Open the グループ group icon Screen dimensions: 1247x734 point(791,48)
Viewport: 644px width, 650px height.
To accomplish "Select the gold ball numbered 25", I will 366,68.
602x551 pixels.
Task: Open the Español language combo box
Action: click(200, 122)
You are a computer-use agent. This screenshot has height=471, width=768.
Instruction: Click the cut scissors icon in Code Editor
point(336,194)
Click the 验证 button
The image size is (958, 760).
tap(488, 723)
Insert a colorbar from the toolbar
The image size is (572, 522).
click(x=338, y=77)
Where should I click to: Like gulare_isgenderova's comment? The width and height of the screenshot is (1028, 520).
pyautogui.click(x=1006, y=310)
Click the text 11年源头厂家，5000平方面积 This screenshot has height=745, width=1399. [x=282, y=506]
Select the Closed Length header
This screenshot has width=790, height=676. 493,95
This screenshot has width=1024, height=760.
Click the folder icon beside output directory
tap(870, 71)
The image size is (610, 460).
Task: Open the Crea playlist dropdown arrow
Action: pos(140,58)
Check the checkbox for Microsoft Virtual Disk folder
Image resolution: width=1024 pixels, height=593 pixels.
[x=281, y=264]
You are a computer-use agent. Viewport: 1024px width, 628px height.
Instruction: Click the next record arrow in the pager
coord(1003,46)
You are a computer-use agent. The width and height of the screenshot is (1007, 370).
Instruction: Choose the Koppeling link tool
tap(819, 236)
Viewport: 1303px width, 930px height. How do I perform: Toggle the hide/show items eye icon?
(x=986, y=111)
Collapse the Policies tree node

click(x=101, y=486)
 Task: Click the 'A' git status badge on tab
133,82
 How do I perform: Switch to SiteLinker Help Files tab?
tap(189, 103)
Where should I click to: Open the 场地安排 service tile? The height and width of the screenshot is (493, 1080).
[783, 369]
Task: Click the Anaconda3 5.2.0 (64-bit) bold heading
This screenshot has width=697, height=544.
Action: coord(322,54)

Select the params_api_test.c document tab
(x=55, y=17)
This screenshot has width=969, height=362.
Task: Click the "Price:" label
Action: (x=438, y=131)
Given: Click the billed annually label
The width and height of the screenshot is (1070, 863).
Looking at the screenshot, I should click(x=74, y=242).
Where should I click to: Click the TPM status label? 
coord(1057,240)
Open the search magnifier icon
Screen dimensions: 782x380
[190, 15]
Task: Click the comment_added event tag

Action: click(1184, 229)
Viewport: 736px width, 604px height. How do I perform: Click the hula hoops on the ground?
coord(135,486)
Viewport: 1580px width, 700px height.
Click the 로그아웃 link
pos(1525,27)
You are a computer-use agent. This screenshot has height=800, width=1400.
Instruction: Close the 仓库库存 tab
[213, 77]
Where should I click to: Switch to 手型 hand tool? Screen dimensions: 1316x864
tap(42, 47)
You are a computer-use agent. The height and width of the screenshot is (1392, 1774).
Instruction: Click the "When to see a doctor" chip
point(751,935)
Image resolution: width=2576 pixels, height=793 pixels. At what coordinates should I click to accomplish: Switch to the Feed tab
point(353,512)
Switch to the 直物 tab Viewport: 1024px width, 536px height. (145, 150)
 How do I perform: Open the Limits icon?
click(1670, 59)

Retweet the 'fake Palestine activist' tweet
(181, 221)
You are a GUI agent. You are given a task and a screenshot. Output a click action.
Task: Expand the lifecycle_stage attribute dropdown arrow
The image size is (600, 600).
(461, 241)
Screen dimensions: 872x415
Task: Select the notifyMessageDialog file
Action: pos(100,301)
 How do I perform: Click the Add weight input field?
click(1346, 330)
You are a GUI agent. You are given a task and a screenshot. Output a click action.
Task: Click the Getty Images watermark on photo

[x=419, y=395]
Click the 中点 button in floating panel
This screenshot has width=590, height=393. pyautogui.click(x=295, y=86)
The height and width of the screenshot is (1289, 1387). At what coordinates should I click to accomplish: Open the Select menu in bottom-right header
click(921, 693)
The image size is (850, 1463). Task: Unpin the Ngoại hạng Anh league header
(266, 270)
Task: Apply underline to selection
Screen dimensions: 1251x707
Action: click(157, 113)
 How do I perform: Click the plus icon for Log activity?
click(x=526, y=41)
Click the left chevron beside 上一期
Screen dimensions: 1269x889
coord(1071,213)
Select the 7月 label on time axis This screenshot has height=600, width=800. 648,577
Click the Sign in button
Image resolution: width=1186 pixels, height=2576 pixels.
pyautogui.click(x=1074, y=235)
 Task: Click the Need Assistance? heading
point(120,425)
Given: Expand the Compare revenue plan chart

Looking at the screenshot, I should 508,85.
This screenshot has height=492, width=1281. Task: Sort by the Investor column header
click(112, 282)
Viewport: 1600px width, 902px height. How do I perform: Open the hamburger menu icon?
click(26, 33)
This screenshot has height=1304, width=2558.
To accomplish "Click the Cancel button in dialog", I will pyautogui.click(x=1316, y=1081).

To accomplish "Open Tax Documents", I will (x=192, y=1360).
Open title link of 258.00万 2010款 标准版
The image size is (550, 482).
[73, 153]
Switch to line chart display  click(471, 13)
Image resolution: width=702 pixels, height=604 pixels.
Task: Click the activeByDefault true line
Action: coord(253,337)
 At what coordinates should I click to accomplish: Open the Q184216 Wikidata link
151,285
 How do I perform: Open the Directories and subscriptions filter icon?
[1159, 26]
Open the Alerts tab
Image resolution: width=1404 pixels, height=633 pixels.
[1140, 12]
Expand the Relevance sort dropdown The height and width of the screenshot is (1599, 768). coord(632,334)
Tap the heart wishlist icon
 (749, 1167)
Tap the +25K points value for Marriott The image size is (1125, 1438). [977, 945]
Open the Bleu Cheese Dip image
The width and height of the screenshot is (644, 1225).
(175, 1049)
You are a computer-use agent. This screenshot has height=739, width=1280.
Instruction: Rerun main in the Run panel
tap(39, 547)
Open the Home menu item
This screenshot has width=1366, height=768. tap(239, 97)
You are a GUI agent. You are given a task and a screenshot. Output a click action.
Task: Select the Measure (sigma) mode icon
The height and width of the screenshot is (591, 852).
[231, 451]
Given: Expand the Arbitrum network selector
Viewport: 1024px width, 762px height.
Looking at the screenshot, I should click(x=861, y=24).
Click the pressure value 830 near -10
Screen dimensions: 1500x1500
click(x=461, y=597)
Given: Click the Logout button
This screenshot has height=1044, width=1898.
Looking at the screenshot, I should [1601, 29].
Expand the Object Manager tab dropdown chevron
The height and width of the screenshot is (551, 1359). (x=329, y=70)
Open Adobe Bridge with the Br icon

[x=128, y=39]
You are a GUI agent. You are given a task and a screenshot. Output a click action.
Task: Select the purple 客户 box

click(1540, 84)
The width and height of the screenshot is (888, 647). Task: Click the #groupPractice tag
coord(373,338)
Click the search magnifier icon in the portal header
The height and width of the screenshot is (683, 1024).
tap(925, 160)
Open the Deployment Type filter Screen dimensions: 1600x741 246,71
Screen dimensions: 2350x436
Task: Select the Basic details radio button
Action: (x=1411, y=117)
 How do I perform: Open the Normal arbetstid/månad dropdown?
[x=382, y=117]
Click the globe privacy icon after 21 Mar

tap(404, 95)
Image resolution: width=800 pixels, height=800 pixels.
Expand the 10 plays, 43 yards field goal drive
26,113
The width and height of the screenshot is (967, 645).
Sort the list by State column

+ + + +

Problem: Output every line of the data again, exactly.

Exercise result:
Open the グループ group icon Screen dimensions: 1247x734 point(791,48)
Viewport: 644px width, 650px height.
To accomplish "Select the gold ball numbered 25", I will 366,68.
602x551 pixels.
Task: Open the Español language combo box
Action: click(200, 122)
You are a computer-use agent. This screenshot has height=471, width=768.
Instruction: Click the cut scissors icon in Code Editor
point(336,194)
Click the 验证 button
The image size is (958, 760).
tap(488, 723)
Insert a colorbar from the toolbar
The image size is (572, 522).
click(x=338, y=77)
Where should I click to: Like gulare_isgenderova's comment? The width and height of the screenshot is (1028, 520).
pyautogui.click(x=1006, y=310)
Click the text 11年源头厂家，5000平方面积 This screenshot has height=745, width=1399. [x=282, y=506]
Select the Closed Length header
This screenshot has width=790, height=676. 493,95
This screenshot has width=1024, height=760.
Click the folder icon beside output directory
tap(870, 71)
The image size is (610, 460).
Task: Open the Crea playlist dropdown arrow
Action: pos(140,58)
Check the checkbox for Microsoft Virtual Disk folder
Image resolution: width=1024 pixels, height=593 pixels.
[x=281, y=264]
You are a computer-use agent. Viewport: 1024px width, 628px height.
Instruction: Click the next record arrow in the pager
coord(1003,46)
You are a computer-use agent. The width and height of the screenshot is (1007, 370).
Instruction: Choose the Koppeling link tool
tap(819, 236)
Viewport: 1303px width, 930px height. How do I perform: Toggle the hide/show items eye icon?
(x=986, y=111)
Collapse the Policies tree node

click(x=101, y=486)
 Task: Click the 'A' git status badge on tab
133,82
 How do I perform: Switch to SiteLinker Help Files tab?
tap(189, 103)
Where should I click to: Open the 场地安排 service tile? The height and width of the screenshot is (493, 1080).
[783, 369]
Task: Click the Anaconda3 5.2.0 (64-bit) bold heading
This screenshot has width=697, height=544.
Action: coord(322,54)

Select the params_api_test.c document tab
(x=55, y=17)
This screenshot has width=969, height=362.
Task: Click the "Price:" label
Action: (x=438, y=131)
Given: Click the billed annually label
The width and height of the screenshot is (1070, 863).
Looking at the screenshot, I should click(x=74, y=242).
Where should I click to: Click the TPM status label? 
coord(1057,240)
Open the search magnifier icon
Screen dimensions: 782x380
[190, 15]
Task: Click the comment_added event tag

Action: click(1184, 229)
Viewport: 736px width, 604px height. How do I perform: Click the hula hoops on the ground?
coord(135,486)
Viewport: 1580px width, 700px height.
Click the 로그아웃 link
pos(1525,27)
You are a computer-use agent. This screenshot has height=800, width=1400.
Instruction: Close the 仓库库存 tab
[213, 77]
Where should I click to: Switch to 手型 hand tool? Screen dimensions: 1316x864
tap(42, 47)
You are a computer-use agent. The height and width of the screenshot is (1392, 1774).
Instruction: Click the "When to see a doctor" chip
point(751,935)
Image resolution: width=2576 pixels, height=793 pixels. At what coordinates should I click to accomplish: Switch to the Feed tab
point(353,512)
Switch to the 直物 tab Viewport: 1024px width, 536px height. (145, 150)
 How do I perform: Open the Limits icon?
click(1670, 59)

Retweet the 'fake Palestine activist' tweet
(181, 221)
You are a GUI agent. You are given a task and a screenshot. Output a click action.
Task: Expand the lifecycle_stage attribute dropdown arrow
The image size is (600, 600).
(461, 241)
Screen dimensions: 872x415
Task: Select the notifyMessageDialog file
Action: pos(100,301)
 How do I perform: Click the Add weight input field?
click(1346, 330)
You are a GUI agent. You are given a task and a screenshot. Output a click action.
Task: Click the Getty Images watermark on photo

[x=419, y=395]
Click the 中点 button in floating panel
This screenshot has width=590, height=393. pyautogui.click(x=295, y=86)
The height and width of the screenshot is (1289, 1387). At what coordinates should I click to accomplish: Open the Select menu in bottom-right header
click(921, 693)
The image size is (850, 1463). Task: Unpin the Ngoại hạng Anh league header
(266, 270)
Task: Apply underline to selection
Screen dimensions: 1251x707
Action: click(157, 113)
 How do I perform: Click the plus icon for Log activity?
click(x=526, y=41)
Click the left chevron beside 上一期
Screen dimensions: 1269x889
coord(1071,213)
Select the 7月 label on time axis This screenshot has height=600, width=800. 648,577
Click the Sign in button
Image resolution: width=1186 pixels, height=2576 pixels.
pyautogui.click(x=1074, y=235)
 Task: Click the Need Assistance? heading
point(120,425)
Given: Expand the Compare revenue plan chart

Looking at the screenshot, I should 508,85.
This screenshot has height=492, width=1281. Task: Sort by the Investor column header
click(112, 282)
Viewport: 1600px width, 902px height. How do I perform: Open the hamburger menu icon?
click(26, 33)
This screenshot has height=1304, width=2558.
To accomplish "Click the Cancel button in dialog", I will pyautogui.click(x=1316, y=1081).

To accomplish "Open Tax Documents", I will (x=192, y=1360).
Open title link of 258.00万 2010款 标准版
The image size is (550, 482).
[73, 153]
Switch to line chart display  click(471, 13)
Image resolution: width=702 pixels, height=604 pixels.
Task: Click the activeByDefault true line
Action: coord(253,337)
 At what coordinates should I click to accomplish: Open the Q184216 Wikidata link
151,285
 How do I perform: Open the Directories and subscriptions filter icon?
[1159, 26]
Open the Alerts tab
Image resolution: width=1404 pixels, height=633 pixels.
[1140, 12]
Expand the Relevance sort dropdown The height and width of the screenshot is (1599, 768). coord(632,334)
Tap the heart wishlist icon
 (749, 1167)
Tap the +25K points value for Marriott The image size is (1125, 1438). [977, 945]
Open the Bleu Cheese Dip image
The width and height of the screenshot is (644, 1225).
(175, 1049)
You are a computer-use agent. This screenshot has height=739, width=1280.
Instruction: Rerun main in the Run panel
tap(39, 547)
Open the Home menu item
This screenshot has width=1366, height=768. tap(239, 97)
You are a GUI agent. You are given a task and a screenshot. Output a click action.
Task: Select the Measure (sigma) mode icon
The height and width of the screenshot is (591, 852).
[231, 451]
Given: Expand the Arbitrum network selector
Viewport: 1024px width, 762px height.
Looking at the screenshot, I should click(x=861, y=24).
Click the pressure value 830 near -10
Screen dimensions: 1500x1500
click(x=461, y=597)
Given: Click the Logout button
This screenshot has height=1044, width=1898.
Looking at the screenshot, I should [1601, 29].
Expand the Object Manager tab dropdown chevron
The height and width of the screenshot is (551, 1359). (x=329, y=70)
Open Adobe Bridge with the Br icon

[x=128, y=39]
You are a GUI agent. You are given a task and a screenshot. Output a click action.
Task: Select the purple 客户 box

click(1540, 84)
The width and height of the screenshot is (888, 647). Task: Click the #groupPractice tag
coord(373,338)
Click the search magnifier icon in the portal header
The height and width of the screenshot is (683, 1024).
tap(925, 160)
Open the Deployment Type filter Screen dimensions: 1600x741 246,71
Screen dimensions: 2350x436
Task: Select the Basic details radio button
Action: (x=1411, y=117)
 How do I perform: Open the Normal arbetstid/månad dropdown?
[x=382, y=117]
Click the globe privacy icon after 21 Mar

tap(404, 95)
Image resolution: width=800 pixels, height=800 pixels.
Expand the 10 plays, 43 yards field goal drive
26,113
The width and height of the screenshot is (967, 645).
Sort the list by State column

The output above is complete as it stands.